The problem asks us to demonstrate that the vector $$u \times (v \times w)$$ lies within the plane formed by the vectors $$v$$ and $$w$$. We are given that $$u$$, $$v$$, and $$w$$ are non-zero vectors in 3-space with the same initial point. Crucially, no two of these vectors are collinear. This condition ensures that the vectors $$v$$ and $$w$$, being non-collinear and sharing an initial point, uniquely define a plane.

**step2** Recalling Vector Properties

To solve this problem, we will use a fundamental identity from vector algebra known as the vector triple product identity. This identity describes the cross product of a vector with the cross product of two other vectors.
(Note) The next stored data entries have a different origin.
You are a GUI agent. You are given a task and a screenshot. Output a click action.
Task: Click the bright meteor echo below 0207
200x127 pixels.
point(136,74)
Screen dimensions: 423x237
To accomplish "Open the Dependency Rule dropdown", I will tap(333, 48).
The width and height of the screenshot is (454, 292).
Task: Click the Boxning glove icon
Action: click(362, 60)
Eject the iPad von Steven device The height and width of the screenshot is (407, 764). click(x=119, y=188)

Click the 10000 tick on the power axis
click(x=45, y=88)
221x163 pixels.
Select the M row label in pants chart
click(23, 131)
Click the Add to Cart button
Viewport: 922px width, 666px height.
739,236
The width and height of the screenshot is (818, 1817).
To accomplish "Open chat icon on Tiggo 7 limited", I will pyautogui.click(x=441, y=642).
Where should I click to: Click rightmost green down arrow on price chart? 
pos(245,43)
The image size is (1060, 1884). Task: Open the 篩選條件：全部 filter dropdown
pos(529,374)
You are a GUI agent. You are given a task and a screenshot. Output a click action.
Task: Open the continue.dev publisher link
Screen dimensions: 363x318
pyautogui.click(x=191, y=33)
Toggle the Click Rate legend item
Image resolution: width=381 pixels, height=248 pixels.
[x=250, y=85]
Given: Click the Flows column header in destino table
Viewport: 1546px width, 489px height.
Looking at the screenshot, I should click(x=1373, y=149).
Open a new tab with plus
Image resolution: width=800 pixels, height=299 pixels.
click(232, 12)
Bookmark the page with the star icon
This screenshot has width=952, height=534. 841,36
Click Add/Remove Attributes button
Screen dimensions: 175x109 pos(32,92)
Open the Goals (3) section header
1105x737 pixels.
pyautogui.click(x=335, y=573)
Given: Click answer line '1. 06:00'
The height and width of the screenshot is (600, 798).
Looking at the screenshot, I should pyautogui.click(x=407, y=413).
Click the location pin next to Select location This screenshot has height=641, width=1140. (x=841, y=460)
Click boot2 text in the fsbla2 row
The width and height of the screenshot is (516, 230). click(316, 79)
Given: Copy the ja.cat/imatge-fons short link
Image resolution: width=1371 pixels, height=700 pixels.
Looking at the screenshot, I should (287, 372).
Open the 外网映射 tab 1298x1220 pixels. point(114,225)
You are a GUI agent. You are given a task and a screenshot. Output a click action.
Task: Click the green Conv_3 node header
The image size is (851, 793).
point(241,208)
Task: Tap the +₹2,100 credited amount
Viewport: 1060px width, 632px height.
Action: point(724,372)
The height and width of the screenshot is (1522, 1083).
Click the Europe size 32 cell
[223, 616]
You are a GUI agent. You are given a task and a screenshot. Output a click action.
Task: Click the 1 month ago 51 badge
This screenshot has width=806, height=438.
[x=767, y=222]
For any three vectors $$A$$, $$B$$, and $$C$$, the identity states:
$$A \times (B \times C) = (A \cdot C)B - (A \cdot B)C$$
This identity shows that the resulting vector is a linear combination of vectors $$B$$ and $$C$$.

**step3** Applying the Vector Triple Product Identity

Let's apply this identity to the specific expression given in the problem, $$u \times (v \times w)$$.
We substitute $$A = u$$, $$B = v$$, and $$C = w$$ into the vector triple product identity:
$$u \times (v \times w) = (u \cdot w)v - (u \cdot v)w$$

**step4** Analyzing the Result

Let's examine the structure of the resulting expression: $$(u \cdot w)v - (u \cdot v)w$$.
The terms $$(u \cdot w)$$ and $$(u \cdot v)$$ are dot products. A dot product of two vectors yields a scalar quantity (a single number, not a vector).
Let $$k_1 = (u \cdot w)$$ and $$k_2 = (u \cdot v)$$. Since $$k_1$$ and $$k_2$$ are scalar values, the expression can be rewritten as:
$$k_1 v - k_2 w$$
This form shows that the vector $$u \times (v \times w)$$ is expressed as a linear combination of the vectors $$v$$ and $$w$$. A linear combination of vectors $$v$$ and $$w$$ is a sum of scalar multiples of $$v$$ and $$w$$.

**step5** Conclusion

By definition, any vector that can be expressed as a linear combination of two non-collinear vectors, such as $$v$$ and $$w$$, must lie in the plane spanned by those two vectors. Since we have shown that $$u \times (v \times w)$$ can be written as $$(u \cdot w)v - (u \cdot v)w$$, which is a linear combination of $$v$$ and $$w$$, it directly follows that $$u \times (v \times w)$$ lies in the plane determined by $$v$$ and $$w$$. The initial condition that $$v$$ and $$w$$ are non-collinear ensures that they indeed define a unique plane.